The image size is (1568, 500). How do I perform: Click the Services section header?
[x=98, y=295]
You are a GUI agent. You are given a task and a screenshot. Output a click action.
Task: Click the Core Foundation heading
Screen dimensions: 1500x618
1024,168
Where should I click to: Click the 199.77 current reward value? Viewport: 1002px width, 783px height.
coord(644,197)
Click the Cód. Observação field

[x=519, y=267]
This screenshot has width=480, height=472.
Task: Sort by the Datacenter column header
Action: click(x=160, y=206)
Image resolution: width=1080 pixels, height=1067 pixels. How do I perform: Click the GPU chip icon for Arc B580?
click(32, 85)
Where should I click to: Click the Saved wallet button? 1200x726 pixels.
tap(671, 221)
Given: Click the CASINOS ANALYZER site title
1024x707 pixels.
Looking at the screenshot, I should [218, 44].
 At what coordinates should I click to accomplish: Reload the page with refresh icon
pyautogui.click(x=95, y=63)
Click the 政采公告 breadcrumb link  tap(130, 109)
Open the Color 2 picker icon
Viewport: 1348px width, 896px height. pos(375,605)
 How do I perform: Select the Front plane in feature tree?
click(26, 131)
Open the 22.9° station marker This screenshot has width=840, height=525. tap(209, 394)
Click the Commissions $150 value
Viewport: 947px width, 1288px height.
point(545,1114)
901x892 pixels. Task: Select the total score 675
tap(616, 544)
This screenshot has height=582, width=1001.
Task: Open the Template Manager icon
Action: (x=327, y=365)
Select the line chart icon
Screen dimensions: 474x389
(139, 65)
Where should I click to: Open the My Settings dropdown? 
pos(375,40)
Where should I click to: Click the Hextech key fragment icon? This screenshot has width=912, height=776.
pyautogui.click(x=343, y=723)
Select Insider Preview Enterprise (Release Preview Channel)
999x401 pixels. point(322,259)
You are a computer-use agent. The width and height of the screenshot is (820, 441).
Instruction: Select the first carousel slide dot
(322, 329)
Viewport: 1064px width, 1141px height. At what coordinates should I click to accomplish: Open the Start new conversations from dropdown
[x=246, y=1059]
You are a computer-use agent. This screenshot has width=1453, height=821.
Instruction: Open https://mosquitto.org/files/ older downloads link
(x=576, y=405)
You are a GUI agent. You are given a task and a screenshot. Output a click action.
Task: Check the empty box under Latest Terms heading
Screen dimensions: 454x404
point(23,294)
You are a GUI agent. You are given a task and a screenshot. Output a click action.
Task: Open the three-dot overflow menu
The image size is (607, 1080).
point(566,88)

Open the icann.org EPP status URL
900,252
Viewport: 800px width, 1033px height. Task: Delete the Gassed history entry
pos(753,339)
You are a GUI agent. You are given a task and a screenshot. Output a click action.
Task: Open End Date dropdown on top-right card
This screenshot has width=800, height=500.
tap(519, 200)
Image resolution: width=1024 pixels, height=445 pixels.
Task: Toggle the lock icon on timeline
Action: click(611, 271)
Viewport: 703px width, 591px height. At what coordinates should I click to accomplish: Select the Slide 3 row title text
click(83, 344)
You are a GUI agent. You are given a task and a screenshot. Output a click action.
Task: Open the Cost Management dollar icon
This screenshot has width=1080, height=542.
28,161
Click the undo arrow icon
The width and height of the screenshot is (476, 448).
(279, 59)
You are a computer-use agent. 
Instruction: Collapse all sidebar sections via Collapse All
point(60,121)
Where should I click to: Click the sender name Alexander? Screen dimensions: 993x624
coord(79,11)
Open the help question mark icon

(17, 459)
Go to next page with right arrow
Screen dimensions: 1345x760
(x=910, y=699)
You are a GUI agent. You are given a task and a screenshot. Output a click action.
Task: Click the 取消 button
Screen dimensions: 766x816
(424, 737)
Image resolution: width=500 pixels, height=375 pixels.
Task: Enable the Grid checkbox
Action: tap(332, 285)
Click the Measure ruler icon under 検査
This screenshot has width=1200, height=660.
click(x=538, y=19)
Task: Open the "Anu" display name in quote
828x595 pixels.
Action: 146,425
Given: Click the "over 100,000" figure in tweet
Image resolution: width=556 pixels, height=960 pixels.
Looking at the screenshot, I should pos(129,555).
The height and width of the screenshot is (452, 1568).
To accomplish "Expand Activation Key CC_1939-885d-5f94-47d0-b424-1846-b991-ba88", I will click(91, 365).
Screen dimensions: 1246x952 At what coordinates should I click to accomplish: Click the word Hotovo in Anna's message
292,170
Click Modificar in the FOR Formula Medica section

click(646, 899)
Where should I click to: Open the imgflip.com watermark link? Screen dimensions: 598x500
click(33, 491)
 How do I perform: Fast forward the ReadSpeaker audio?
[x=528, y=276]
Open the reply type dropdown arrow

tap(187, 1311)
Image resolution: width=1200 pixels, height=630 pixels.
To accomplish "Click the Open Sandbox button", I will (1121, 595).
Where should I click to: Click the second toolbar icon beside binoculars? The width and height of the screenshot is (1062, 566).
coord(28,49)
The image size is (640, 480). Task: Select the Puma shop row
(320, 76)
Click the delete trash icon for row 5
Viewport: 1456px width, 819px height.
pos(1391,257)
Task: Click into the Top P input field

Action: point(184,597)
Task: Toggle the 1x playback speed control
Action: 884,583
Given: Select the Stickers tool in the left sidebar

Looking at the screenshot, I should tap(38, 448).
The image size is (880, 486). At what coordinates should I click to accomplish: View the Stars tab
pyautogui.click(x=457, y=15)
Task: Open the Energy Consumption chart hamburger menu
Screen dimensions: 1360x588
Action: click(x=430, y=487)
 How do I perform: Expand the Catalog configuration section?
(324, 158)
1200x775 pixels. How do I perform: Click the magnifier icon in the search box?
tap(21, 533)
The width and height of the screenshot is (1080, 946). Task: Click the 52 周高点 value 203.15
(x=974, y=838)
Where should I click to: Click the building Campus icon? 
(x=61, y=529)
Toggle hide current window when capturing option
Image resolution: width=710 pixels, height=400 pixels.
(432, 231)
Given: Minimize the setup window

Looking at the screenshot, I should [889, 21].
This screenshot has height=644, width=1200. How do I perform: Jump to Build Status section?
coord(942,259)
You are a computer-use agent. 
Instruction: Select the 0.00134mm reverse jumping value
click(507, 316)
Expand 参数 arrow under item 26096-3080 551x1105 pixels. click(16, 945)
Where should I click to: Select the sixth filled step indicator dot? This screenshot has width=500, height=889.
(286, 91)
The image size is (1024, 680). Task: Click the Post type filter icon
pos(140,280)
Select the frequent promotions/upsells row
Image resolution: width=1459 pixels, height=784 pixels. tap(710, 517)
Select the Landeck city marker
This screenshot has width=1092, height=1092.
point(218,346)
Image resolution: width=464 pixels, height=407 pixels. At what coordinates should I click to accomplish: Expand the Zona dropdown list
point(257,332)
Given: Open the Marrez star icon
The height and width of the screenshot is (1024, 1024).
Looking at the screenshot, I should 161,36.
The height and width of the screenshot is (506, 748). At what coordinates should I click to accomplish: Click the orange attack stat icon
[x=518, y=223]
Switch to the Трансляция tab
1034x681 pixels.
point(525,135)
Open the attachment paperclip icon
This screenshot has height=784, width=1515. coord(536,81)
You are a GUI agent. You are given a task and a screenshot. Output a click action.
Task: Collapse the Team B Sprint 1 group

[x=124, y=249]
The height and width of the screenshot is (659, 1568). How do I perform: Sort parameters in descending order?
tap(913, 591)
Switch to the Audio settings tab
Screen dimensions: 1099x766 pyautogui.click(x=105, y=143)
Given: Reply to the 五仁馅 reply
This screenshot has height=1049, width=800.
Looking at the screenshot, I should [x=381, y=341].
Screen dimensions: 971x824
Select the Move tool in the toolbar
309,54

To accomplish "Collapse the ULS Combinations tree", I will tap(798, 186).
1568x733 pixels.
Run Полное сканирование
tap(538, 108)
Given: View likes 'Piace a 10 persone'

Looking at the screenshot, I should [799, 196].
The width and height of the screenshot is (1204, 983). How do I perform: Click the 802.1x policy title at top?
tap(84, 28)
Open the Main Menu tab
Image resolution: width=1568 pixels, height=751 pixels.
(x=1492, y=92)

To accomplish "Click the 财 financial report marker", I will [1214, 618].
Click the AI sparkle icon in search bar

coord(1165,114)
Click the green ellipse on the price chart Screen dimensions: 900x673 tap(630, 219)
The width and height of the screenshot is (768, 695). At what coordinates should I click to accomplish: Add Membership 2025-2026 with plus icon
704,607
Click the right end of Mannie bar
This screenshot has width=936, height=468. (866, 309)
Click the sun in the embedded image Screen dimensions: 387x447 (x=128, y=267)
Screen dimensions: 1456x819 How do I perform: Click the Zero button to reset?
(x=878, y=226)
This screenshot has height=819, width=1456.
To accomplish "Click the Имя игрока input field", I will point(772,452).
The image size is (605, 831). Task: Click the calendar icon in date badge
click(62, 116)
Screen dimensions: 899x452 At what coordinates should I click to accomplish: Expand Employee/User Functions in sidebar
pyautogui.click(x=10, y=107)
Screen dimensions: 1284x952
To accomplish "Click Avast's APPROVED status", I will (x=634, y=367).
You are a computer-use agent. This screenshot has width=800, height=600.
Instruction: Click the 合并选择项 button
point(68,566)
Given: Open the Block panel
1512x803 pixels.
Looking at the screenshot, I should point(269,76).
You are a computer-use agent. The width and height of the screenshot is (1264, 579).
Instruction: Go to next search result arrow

━━━━━━━━━━━━━━━━━━━━

■ ASSIGNED TASK
Number of lines above with the word "computer": supply it alone.

■ SOLUTION TO THE PROBLEM
6